Brokers get the cost basis wrong more often than you’d think, especially after corporate actions like mergers, spinoffs, or return-of-capital distributions that alter the original purchase price. When the basis reported on your 1099-B is incorrect, you can’t just ignore the form and report your own number. The IRS already has the broker’s version, so a silent disagreement will trigger a notice.
Instead, you correct the discrepancy on Form 8949 using adjustment code B in column (f). If the broker reported the basis to the IRS (boxes A or D are checked on the 1099-B), you enter the broker’s incorrect basis in column (e) and then put the correction amount in column (g). The IRS instructions include a worksheet for calculating the adjustment. If the broker did not report the basis to the IRS (boxes B or E), you can simply enter the correct basis directly in column (e) and put zero in column (g).9Internal Revenue Service. Instructions for Form 8949
Not every account holder gets a 1099-B. Brokers are generally not required to file Form 1099-B for sales made by certain exempt recipients, including corporations, charitable organizations, IRAs, health savings accounts, and government entities.10Internal Revenue Service. 2025 Instructions for Form 1099-B The logic is that these entities either don’t owe tax on investment gains or report through different mechanisms.

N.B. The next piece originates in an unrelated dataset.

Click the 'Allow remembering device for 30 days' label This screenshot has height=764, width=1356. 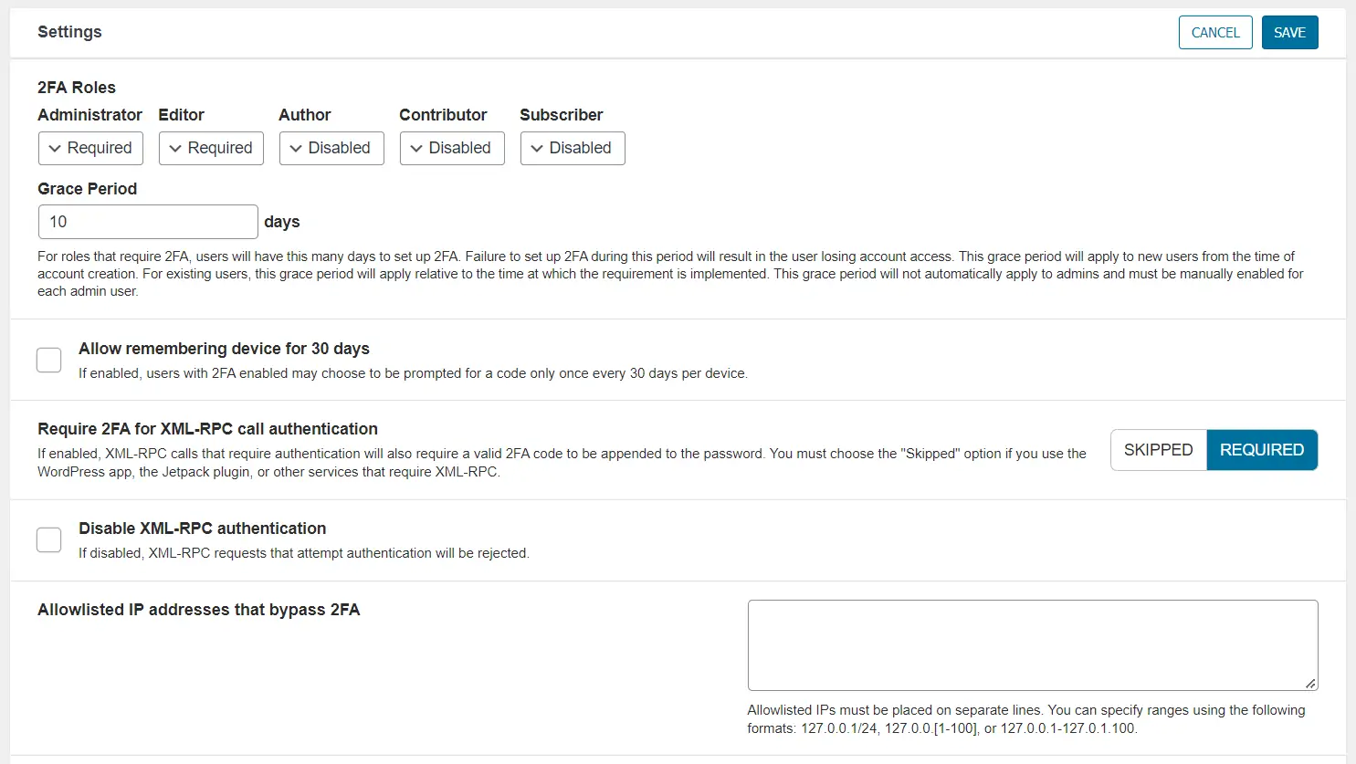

S-corporations are a notable exception to the corporate exemption. If an S-corporation acquired a covered security after 2011, the broker must file a 1099-B for the sale, unlike the treatment for C-corporations.10Internal Revenue Service. 2025 Instructions for Form 1099-B This catches some small business owners off guard, particularly those who hold investment accounts in the corporation’s name and assume the same exemption applies.
The covered security system gives the IRS a built-in way to spot mistakes, and the consequences of getting caught aren’t trivial. If you underreport your capital gains due to negligence or a substantial understatement of income, the accuracy-related penalty is 20% of the underpayment.11Office of the Law Revision Counsel. 26 USC 6662 – Imposition of Accuracy-Related Penalty on Underpayments On a $10,000 understatement, that’s $2,000 in penalties on top of the tax you already owe, plus interest running from the original due date.
The automated matching between your return and the broker’s 1099-B means discrepancies surface quickly. Omitting a sale entirely is the fastest way to get flagged. If you have a legitimate reason the 1099-B is wrong, the Form 8949 adjustment process described above is how you explain the difference before the IRS asks you to.